Si l’école de la République a préféré abandonner cette formule au profit de celle qu’on connaît, c’est en reconduisant l’ordre de valeur qui est à son fondement. Un ordre que les classes politiques maintenaient parallèlement, en refusant aux femmes les droits politiques jusqu’en 1944, et en refusant plus longtemps encore de leur ouvrir les grandes écoles ou d’abroger les dernières dispositions du «Code Napoléon».
• La troisième raison est que la répétition de cette formule aux enfants, dans les lieux mêmes qui dispensent le savoir et symbolisent l’émancipation par la connaissance, induit des représentations mentales qui conduisent femmes et hommes à accepter la domination d’un sexe sur l’autre, de même que toutes les formes de minorisation sociale et politique des femmes.
Pourquoi n’accepteraient-elles pas de gagner moins que leurs collègues, ou d’accomplir des corvées dont leurs compagnons se dispensent, ou de supporter leurs coups, s’il est admis au plus haut niveau que «le masculin l’emporte sur le féminin»? La lutte contre les stéréotypes de genre, qui est essentielle au progrès de l’égalité réelle des femmes et des hommes, ne peut être efficacement menée si cette maxime n’est pas mise au ban de l’école.
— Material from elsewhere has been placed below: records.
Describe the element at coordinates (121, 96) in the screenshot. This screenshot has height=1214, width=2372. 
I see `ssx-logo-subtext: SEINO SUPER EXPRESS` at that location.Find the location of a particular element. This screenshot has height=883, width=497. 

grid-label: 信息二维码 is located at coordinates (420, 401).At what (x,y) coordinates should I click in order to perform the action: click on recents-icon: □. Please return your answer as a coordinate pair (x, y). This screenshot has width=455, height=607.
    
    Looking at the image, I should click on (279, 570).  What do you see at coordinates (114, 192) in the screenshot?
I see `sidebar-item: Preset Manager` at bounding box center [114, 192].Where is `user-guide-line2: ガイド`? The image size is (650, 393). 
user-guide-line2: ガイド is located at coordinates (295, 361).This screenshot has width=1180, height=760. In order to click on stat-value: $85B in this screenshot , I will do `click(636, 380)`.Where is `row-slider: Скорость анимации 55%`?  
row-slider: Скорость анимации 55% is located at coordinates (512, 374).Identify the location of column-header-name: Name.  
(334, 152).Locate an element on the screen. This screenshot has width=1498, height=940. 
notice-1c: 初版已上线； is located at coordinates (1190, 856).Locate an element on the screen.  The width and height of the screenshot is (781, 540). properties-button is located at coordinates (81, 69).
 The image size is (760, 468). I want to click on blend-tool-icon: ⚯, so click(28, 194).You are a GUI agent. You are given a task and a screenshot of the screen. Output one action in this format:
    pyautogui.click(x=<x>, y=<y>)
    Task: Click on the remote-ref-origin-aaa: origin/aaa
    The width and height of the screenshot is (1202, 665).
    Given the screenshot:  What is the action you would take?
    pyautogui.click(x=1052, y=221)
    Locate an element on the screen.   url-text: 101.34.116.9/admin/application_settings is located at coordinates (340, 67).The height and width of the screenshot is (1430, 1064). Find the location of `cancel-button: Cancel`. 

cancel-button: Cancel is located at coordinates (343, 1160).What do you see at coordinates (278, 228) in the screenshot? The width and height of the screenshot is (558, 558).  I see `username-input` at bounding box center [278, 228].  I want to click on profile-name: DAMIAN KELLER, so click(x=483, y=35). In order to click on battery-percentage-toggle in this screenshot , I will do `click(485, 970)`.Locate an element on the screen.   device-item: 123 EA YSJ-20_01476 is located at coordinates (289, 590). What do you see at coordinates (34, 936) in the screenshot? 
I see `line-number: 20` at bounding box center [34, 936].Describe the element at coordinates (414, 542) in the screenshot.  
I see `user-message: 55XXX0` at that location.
D’autres mesures travaillant à l’expression d’une plus grande égalité dans la langue sont nécessaires, mais le plus urgent est de cesser de diffuser cette formule qui résume la nécessaire subordination du féminin au masculin.
En conséquence:
-
Nous déclarons enseigner désormais la règle de proximité, ou l’accord de majorité, ou l’accord au choix ;
-
– Nous appelons les enseignantes et les enseignants de français, partout dans le monde, à renouer avec ces usages;
-
– Nous les appelons à ne pas sanctionner les énoncés s’éloignant de la règle enseignée jusqu’à présent;
-
– Nous appelons le Ministère de l’Éducation nationale à donner à ses personnels et à ceux des établissements sous sa tutelle des instructions précises allant dans le même sens;
-
– Nous appelons les professionnelles et les professionnels de la presse et de l’édition, les correcteurs et correctrices, les écrivaines et les écrivains à en faire autant;
-
– Nous appelons les citoyennes et les citoyens francophones à en faire autant.